_YOUR OBJECTIVE_. In the entries below, find the line with "Instruction: Click the bronze" and the line with "The width and height of the screenshot is (469, 234).". Print those two and everything between them exactly, and nothing else.

···

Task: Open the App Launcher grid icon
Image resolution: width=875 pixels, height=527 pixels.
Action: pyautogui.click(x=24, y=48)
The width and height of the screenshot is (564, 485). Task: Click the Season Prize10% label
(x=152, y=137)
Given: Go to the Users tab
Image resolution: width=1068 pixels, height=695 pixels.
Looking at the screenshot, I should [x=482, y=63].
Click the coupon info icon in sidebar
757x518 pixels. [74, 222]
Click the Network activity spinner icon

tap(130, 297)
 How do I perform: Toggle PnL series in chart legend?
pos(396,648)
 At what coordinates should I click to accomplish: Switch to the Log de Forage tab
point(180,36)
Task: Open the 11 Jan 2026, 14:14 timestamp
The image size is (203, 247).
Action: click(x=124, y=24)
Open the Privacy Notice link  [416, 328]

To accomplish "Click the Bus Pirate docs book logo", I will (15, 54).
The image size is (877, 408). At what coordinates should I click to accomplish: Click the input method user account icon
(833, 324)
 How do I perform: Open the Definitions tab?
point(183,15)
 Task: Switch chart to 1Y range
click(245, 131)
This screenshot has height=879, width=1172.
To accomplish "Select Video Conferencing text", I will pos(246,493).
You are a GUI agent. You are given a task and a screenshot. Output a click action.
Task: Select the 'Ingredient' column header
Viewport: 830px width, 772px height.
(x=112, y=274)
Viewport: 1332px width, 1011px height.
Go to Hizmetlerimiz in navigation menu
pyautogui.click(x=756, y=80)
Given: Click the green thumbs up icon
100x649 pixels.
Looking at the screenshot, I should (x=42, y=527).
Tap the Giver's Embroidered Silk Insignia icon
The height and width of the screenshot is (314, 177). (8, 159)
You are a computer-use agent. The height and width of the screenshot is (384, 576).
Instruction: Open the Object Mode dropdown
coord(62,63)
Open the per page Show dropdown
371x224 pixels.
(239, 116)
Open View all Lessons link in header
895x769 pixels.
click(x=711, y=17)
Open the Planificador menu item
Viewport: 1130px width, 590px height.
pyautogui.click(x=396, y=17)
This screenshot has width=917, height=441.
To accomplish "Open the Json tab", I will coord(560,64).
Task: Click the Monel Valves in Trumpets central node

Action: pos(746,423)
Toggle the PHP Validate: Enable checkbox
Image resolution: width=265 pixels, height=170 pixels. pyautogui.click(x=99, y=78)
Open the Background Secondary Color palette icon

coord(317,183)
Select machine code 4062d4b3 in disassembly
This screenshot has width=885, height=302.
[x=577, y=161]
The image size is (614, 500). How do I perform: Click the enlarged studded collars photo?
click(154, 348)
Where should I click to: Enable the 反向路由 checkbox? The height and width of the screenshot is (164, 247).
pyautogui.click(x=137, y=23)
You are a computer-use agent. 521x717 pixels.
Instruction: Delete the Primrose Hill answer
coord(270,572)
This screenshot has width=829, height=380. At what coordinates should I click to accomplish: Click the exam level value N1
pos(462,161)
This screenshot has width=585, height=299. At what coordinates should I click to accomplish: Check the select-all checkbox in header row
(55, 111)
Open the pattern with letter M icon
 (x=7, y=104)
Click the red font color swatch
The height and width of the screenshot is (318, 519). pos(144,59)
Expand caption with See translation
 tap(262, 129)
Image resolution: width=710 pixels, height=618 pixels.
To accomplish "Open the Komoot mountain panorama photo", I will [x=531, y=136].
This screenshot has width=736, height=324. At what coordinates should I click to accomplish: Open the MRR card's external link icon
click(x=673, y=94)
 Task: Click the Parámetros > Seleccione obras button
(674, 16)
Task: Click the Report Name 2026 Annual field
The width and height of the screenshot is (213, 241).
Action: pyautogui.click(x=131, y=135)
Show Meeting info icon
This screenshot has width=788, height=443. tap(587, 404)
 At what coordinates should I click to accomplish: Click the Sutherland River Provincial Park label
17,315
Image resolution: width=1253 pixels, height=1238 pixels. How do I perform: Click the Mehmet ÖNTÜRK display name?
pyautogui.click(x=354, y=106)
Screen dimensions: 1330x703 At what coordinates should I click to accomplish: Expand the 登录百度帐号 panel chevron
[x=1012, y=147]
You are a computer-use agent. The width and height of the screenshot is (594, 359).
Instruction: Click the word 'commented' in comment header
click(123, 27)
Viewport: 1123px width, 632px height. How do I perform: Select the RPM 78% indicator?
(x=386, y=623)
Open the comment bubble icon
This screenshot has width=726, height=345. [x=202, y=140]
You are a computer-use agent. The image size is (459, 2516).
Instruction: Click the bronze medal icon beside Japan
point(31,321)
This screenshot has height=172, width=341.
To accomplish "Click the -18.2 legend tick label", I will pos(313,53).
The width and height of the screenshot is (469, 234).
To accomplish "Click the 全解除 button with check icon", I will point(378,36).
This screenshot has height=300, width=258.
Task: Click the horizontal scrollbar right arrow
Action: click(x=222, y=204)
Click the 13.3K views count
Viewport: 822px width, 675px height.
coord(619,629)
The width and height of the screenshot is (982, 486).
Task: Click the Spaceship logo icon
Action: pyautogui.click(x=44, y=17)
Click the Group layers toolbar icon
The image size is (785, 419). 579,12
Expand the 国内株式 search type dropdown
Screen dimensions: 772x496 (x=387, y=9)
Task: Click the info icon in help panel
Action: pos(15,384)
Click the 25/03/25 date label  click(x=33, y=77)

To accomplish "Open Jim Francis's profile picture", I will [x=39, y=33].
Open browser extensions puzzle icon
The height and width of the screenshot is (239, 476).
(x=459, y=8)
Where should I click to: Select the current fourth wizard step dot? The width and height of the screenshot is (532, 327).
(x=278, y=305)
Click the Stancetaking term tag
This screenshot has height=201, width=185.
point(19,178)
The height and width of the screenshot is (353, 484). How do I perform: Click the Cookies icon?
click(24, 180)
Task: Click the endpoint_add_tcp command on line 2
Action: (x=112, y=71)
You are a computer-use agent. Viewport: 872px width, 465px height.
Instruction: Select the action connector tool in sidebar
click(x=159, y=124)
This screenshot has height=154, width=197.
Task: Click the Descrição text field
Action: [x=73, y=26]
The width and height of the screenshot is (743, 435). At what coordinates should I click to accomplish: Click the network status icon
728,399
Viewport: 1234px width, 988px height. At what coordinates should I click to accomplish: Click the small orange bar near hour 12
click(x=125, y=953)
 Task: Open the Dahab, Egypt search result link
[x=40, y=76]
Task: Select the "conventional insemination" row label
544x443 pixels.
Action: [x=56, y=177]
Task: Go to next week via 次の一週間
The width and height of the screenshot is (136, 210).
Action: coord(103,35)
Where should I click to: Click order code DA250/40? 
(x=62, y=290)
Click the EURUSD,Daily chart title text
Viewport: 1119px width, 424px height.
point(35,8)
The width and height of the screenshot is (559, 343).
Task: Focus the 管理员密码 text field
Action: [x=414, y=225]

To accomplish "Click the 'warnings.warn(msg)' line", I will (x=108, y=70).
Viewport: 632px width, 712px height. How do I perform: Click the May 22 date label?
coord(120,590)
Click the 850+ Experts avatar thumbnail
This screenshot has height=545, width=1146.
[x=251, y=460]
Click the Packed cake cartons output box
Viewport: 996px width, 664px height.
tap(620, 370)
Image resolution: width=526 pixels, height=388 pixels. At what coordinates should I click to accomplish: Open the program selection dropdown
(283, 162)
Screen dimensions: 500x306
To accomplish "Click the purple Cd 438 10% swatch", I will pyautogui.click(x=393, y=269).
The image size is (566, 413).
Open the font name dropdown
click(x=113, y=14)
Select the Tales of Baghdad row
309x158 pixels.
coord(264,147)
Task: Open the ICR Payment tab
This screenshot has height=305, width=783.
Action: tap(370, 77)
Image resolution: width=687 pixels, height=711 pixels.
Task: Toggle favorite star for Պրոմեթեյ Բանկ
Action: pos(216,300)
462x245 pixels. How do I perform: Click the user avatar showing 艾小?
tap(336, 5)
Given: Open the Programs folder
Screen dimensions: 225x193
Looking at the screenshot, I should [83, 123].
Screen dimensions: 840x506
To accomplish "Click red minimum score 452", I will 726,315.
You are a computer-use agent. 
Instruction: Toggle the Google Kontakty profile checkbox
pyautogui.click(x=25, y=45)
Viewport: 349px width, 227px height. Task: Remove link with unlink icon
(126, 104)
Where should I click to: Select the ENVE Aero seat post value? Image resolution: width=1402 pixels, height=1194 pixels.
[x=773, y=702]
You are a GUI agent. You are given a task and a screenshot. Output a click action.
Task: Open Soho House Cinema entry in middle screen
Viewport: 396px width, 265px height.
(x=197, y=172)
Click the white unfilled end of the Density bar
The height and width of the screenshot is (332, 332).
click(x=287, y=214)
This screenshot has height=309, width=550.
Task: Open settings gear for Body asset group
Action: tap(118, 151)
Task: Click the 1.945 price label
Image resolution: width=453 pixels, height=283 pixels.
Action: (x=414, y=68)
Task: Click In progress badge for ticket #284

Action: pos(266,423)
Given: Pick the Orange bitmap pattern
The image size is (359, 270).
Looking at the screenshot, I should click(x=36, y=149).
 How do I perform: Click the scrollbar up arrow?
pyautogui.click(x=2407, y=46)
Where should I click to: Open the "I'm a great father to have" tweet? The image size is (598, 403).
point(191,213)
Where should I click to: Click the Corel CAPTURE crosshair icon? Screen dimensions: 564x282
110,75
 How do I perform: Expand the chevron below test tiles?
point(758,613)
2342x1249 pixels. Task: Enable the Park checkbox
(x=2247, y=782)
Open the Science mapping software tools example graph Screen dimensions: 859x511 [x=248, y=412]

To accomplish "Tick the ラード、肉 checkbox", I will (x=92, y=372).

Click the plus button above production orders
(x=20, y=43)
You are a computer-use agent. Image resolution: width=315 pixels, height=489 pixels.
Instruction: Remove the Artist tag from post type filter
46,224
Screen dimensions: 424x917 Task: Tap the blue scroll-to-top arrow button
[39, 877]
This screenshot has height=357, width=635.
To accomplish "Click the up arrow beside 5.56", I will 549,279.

···

_ANSWER FOR THE TASK_.
Instruction: Click the bronze medal icon beside Japan
point(31,321)
This screenshot has height=172, width=341.
To accomplish "Click the -18.2 legend tick label", I will pos(313,53).
The width and height of the screenshot is (469, 234).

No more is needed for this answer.